## What you need to do
Rewrite the items from their first line up to and including the line containing "pos(536,397)" as a numbered list, omitting any blank lines.

------

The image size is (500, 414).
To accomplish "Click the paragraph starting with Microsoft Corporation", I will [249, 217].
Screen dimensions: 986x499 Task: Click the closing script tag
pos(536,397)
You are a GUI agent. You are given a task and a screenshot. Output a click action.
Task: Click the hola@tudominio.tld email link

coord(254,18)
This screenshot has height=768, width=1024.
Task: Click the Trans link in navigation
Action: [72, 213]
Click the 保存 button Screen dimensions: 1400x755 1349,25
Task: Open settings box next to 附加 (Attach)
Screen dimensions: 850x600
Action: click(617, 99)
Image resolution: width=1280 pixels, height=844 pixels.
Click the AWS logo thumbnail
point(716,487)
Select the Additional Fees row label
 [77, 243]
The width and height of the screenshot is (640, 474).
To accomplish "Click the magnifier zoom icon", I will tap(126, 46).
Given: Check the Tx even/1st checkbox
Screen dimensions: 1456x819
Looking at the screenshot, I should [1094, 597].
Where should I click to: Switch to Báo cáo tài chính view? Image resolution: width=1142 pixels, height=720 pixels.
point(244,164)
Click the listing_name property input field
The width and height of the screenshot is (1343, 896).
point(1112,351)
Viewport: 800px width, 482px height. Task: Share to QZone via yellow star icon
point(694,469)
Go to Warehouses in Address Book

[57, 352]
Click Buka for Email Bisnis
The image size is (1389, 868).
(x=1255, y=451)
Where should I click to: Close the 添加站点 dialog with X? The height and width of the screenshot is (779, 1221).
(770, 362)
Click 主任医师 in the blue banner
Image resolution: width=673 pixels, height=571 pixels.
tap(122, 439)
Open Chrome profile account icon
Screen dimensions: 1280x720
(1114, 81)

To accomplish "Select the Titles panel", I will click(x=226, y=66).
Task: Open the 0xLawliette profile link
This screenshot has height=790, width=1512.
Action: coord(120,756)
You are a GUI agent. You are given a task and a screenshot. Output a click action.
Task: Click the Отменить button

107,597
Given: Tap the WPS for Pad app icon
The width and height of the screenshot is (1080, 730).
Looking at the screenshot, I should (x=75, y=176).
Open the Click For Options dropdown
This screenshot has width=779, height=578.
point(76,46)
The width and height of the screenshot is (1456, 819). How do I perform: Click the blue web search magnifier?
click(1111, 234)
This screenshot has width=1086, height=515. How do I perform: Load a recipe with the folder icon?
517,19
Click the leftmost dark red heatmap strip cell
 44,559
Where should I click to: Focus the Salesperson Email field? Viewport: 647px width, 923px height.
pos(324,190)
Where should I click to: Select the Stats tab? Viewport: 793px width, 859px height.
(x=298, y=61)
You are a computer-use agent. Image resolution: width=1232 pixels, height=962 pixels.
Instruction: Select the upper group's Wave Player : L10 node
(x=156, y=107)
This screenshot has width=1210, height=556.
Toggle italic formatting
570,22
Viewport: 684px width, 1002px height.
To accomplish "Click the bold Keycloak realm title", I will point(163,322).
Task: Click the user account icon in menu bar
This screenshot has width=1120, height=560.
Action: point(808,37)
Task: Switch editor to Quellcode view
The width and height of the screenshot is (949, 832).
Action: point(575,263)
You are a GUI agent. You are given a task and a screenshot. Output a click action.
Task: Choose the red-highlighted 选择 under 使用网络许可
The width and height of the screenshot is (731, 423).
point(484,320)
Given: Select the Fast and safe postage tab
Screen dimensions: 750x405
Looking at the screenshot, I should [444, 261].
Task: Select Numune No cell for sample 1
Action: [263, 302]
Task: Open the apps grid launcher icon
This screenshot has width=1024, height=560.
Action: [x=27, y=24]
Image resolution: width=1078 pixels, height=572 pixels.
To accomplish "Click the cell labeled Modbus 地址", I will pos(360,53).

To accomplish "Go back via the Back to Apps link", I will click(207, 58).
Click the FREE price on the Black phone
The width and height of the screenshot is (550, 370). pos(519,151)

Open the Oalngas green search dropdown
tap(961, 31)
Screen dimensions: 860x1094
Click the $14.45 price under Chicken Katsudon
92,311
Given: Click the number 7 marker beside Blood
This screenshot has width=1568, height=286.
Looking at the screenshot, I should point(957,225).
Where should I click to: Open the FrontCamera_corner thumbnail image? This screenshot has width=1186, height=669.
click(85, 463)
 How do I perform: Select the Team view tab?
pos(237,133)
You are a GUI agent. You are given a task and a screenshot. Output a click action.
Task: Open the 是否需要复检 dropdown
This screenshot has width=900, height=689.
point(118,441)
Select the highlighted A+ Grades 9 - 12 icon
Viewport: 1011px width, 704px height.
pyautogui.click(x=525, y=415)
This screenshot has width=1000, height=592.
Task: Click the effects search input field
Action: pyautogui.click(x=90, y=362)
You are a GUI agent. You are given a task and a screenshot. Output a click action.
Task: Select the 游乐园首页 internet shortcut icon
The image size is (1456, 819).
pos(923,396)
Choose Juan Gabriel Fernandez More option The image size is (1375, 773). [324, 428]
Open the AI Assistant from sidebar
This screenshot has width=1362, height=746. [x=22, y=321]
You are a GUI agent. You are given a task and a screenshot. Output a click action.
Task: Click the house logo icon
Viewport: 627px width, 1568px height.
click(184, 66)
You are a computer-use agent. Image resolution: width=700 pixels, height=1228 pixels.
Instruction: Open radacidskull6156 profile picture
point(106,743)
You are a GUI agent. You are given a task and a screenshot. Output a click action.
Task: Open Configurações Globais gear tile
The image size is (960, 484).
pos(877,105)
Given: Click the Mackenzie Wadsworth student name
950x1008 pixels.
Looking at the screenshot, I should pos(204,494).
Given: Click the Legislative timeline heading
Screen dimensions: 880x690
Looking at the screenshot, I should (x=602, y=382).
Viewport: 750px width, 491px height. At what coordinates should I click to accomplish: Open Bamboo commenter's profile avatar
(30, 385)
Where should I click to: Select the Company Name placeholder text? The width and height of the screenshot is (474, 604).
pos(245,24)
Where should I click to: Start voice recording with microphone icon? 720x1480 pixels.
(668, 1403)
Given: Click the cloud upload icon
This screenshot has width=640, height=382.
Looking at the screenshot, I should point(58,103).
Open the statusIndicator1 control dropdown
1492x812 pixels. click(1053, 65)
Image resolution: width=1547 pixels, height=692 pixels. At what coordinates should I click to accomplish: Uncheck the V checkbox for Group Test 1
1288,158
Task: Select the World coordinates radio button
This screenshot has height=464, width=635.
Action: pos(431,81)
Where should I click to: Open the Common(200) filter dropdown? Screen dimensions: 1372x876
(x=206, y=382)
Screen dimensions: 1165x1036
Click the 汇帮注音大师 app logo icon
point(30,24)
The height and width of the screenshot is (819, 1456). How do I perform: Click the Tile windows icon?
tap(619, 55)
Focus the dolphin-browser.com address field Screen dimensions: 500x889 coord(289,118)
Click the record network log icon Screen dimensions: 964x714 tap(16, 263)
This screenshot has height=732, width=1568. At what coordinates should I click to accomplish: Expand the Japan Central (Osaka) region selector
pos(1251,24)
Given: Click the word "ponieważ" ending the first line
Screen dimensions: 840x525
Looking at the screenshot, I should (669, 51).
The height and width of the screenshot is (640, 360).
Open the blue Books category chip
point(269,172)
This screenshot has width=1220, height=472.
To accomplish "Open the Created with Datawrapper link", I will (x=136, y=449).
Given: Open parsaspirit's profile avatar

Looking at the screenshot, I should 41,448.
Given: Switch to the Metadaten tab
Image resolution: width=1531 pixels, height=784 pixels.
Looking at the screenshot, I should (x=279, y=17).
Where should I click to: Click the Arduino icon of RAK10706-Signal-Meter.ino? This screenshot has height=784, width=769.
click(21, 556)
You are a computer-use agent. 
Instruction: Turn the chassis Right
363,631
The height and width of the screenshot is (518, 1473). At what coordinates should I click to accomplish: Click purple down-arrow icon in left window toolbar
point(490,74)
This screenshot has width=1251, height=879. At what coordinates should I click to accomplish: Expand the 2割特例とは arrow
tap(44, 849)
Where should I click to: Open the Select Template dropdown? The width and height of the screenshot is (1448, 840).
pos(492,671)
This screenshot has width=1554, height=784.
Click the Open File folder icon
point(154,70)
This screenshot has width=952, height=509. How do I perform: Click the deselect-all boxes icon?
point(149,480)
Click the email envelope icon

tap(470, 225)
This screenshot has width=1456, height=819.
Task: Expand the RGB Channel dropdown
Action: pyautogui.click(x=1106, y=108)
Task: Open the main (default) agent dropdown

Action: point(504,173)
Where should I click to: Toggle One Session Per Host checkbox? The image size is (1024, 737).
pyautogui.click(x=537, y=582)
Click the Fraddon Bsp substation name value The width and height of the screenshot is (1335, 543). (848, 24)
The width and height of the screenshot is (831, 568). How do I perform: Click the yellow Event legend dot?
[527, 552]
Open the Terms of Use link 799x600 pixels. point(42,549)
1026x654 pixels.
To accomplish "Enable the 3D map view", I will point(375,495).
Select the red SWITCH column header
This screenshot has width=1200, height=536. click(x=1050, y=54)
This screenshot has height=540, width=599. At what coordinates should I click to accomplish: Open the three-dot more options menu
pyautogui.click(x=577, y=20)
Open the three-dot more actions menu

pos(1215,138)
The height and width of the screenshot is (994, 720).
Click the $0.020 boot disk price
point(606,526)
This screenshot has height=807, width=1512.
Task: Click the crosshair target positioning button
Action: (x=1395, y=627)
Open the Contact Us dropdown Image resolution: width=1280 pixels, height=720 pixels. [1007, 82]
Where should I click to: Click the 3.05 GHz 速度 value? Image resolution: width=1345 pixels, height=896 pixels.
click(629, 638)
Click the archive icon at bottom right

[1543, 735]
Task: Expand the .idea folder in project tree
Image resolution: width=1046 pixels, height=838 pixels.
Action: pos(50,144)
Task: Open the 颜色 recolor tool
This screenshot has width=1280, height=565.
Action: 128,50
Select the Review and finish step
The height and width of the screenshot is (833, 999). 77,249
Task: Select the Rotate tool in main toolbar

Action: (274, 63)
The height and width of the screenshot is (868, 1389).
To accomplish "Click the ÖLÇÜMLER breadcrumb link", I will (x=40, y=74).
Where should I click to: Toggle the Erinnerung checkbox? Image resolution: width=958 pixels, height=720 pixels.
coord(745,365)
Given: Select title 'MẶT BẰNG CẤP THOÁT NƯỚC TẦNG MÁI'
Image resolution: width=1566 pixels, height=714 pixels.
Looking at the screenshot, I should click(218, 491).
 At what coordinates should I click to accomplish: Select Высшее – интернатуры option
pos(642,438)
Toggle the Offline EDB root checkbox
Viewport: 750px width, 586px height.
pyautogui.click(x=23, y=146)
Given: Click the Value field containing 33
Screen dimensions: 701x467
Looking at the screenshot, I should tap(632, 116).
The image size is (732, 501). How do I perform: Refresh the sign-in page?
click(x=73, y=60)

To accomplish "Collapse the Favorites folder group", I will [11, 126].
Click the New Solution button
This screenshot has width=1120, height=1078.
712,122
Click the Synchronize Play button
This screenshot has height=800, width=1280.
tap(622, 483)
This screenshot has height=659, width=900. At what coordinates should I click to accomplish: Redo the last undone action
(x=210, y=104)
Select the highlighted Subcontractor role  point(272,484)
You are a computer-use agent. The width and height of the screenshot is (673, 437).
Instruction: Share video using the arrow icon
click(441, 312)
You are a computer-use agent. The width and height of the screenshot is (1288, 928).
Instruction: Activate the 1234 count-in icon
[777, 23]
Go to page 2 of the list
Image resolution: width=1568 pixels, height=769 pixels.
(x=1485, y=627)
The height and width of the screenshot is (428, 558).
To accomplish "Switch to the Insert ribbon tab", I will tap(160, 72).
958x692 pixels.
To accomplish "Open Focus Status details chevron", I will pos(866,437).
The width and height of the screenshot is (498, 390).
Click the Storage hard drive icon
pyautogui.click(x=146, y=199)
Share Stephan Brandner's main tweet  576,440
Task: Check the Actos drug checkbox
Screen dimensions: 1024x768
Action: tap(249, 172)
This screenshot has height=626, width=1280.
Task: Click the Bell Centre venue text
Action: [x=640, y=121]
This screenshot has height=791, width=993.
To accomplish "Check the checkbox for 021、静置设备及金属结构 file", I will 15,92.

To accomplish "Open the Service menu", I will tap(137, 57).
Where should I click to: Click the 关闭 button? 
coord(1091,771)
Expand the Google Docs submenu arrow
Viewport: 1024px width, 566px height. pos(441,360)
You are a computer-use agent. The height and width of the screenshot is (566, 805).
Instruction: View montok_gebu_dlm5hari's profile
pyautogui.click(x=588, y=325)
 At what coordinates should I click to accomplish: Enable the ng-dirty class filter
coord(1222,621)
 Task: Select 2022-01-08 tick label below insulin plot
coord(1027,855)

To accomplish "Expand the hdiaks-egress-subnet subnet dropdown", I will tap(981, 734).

------

## The solution
1. The image size is (500, 414).
2. To accomplish "Click the paragraph starting with Microsoft Corporation", I will [249, 217].
3. Screen dimensions: 986x499 Task: Click the closing script tag
4. pos(536,397)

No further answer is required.